Possibly the greatest benefit from running that I have received has been a life of incredible health and spirit of general ebullience. Those days when the last thing I want to do is run in the rain or the cold and I drag my body out the door to return home warm and exhilarated will never be forgotten. These runs occasionally return me to my inner child, the one that was ruined in my youth that I get the opportunity to rescue and be the overjoyed little boy that I once should have been. The sense of freedom from the prison of my mind has so often been released to roam free and wander in a cloud of negligence and not neglect.

Running is my chemist, my doctor, my shrink the place I go to when I require healing. I have barely been sick a day in my life and when I have running has healed me always. Ironically it is the blade of the surgeon’s scalpel that has caused the demise of that part of my life, stripping away my closest friend. The darkest  of  depressing clouds that I once momentarily experienced in my life were lifted by running in nature providing a ray of hope so that I could live in the fulfillment and joy that has pervaded most of my existence. You cannot be depressed and run. The highs and lows of life are emulated through our beautiful sport but both are embraced in the same way. Pain is a necessary manifestation of life but replicated so beautifully when in motion. That pain acts as my penance, humiliating me back into reality forcing a reflection on what I’ve done wrong and how to make it right. That pain is a check to my arrogance. In pain there is a purity of joy where the runner gets to confront nothing but it, wholeheartedly in the present. Nothing else matters but the joy of the excruciating.

To say that I have been stripped of my identity is not an exaggeration flagellated with self pity, it is my reality. During driving trips I always automatically scope the surrounding landscape planning or imagining what it would be like to run on that piece of road, or go over that mountain. These imaginings have very often turned into several glorious realities. Running and being a runner is my default. My body shape, diet, wardrobe, mindset and conversations are all formed around being a runner. I did not make this and it did not make me, running and self are in my circumstance not binary nor even connected, we are part of the same whole. As I mourn the loss of my passion I should explain that this is a loss of me. This is my inherent birth right that I was gifted to show me a way through the difficulties of my young existence and keep me healthy through my addictions. This was not a tool that I developed as an aid but rather a guide that I could call on when needed. More often than not that guide would call on me to put on my shoes and get out the door, unbeknown to me that was very necessary at the time and I would only receive the true message often much later.

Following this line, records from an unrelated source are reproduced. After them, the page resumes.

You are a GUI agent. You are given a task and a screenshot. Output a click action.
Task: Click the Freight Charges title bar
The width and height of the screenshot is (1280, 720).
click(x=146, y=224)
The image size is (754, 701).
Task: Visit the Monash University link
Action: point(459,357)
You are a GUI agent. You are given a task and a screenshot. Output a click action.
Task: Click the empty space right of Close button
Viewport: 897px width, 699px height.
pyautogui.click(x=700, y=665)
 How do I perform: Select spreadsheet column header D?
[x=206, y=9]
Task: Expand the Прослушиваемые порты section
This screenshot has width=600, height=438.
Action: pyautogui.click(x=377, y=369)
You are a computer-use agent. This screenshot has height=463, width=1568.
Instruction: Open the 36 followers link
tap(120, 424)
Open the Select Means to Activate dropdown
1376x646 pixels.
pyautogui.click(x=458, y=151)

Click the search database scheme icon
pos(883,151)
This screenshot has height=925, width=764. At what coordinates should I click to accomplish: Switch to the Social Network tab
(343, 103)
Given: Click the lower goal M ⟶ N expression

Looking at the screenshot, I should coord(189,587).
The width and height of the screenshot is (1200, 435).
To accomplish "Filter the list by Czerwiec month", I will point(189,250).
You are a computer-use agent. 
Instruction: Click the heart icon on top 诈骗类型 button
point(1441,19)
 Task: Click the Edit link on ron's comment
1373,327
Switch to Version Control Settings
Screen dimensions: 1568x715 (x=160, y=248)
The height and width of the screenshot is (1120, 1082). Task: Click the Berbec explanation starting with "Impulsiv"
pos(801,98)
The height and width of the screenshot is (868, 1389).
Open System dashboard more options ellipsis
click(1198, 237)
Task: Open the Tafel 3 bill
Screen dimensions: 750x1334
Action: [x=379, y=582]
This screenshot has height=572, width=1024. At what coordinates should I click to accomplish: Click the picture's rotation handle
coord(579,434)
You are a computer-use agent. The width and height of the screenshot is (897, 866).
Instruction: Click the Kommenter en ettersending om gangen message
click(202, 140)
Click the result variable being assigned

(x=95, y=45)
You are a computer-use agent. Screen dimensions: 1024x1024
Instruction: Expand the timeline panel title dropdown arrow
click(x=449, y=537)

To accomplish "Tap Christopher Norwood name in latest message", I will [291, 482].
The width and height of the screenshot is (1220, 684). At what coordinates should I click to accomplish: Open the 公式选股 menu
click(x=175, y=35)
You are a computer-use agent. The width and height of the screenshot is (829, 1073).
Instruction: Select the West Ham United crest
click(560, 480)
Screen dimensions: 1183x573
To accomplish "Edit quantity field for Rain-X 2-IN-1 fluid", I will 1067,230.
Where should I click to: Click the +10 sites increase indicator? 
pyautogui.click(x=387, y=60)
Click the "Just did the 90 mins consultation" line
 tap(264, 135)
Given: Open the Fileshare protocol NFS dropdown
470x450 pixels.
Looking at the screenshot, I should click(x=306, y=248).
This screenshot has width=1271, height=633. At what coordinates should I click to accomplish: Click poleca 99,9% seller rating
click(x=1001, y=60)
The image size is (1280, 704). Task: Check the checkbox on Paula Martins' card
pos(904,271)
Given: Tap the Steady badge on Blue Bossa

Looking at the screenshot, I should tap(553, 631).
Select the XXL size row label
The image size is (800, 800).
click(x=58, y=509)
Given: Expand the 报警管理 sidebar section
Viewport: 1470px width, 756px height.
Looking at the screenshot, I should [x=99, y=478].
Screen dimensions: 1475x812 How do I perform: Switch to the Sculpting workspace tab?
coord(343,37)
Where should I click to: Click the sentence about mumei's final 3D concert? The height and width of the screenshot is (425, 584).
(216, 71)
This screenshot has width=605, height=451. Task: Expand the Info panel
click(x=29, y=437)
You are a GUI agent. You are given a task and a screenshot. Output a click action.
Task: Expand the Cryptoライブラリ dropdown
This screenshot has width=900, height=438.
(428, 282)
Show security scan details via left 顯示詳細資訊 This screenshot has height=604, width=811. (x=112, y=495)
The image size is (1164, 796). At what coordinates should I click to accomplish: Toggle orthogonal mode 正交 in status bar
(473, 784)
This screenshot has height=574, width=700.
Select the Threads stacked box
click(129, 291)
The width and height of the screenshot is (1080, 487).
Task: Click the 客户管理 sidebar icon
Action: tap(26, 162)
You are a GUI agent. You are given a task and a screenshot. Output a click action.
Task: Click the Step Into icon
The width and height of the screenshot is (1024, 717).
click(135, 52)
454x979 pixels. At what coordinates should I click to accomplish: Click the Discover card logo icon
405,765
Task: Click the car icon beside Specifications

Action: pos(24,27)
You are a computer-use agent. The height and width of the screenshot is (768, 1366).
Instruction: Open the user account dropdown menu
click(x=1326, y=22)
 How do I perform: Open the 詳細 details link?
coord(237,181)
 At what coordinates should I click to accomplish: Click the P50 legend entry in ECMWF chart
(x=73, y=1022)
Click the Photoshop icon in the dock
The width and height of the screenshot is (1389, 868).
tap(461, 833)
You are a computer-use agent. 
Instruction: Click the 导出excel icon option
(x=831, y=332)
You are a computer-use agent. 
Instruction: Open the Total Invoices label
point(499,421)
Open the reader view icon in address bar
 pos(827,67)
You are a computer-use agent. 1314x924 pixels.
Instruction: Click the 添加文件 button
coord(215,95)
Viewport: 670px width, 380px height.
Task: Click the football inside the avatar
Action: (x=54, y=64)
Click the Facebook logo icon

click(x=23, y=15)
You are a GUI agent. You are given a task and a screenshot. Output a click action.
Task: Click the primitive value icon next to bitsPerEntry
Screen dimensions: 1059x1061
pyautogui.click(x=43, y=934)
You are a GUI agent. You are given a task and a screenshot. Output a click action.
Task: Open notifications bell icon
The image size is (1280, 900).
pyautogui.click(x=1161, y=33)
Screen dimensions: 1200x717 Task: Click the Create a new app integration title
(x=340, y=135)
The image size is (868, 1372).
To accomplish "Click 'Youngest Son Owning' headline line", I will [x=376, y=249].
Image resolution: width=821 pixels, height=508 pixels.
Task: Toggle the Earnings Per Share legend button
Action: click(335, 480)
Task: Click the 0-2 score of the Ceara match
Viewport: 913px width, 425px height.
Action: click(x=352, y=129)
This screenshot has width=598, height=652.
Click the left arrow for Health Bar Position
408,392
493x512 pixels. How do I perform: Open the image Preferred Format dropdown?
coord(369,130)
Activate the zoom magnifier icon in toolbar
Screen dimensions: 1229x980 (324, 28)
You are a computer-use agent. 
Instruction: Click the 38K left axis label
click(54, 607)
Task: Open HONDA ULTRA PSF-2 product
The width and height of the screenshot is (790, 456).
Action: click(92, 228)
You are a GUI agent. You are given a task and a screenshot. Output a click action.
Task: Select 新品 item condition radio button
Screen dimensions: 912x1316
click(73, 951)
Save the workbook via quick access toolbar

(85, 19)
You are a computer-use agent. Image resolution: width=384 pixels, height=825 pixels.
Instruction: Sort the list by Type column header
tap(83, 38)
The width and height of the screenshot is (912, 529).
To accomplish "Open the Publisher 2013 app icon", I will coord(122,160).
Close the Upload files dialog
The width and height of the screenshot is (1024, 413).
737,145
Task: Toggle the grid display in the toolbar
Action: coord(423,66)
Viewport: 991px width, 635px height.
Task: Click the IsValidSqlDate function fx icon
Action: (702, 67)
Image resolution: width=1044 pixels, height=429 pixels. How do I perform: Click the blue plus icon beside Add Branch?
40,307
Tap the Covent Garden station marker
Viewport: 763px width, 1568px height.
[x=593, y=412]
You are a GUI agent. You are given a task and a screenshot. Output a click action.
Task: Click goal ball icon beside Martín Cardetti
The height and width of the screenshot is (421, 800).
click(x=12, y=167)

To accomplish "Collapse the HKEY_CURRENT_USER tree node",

Ironically on receiving such devastating news I would without thought or hesitation automatically just  go for a run. I don’t know what life looks like without having access to that part of me, that part of me that so much determines who I am. With my last race run and staring the final defeat in the face with no next chance I don’t know how I am going to manage my life from here on in. Cruelly the pain I now feel, the pain that I have fallen in love with, I now no longer have any control over. This is the worst pain of my life and it hurts like nothing I ever experienced before. Part of me has just died.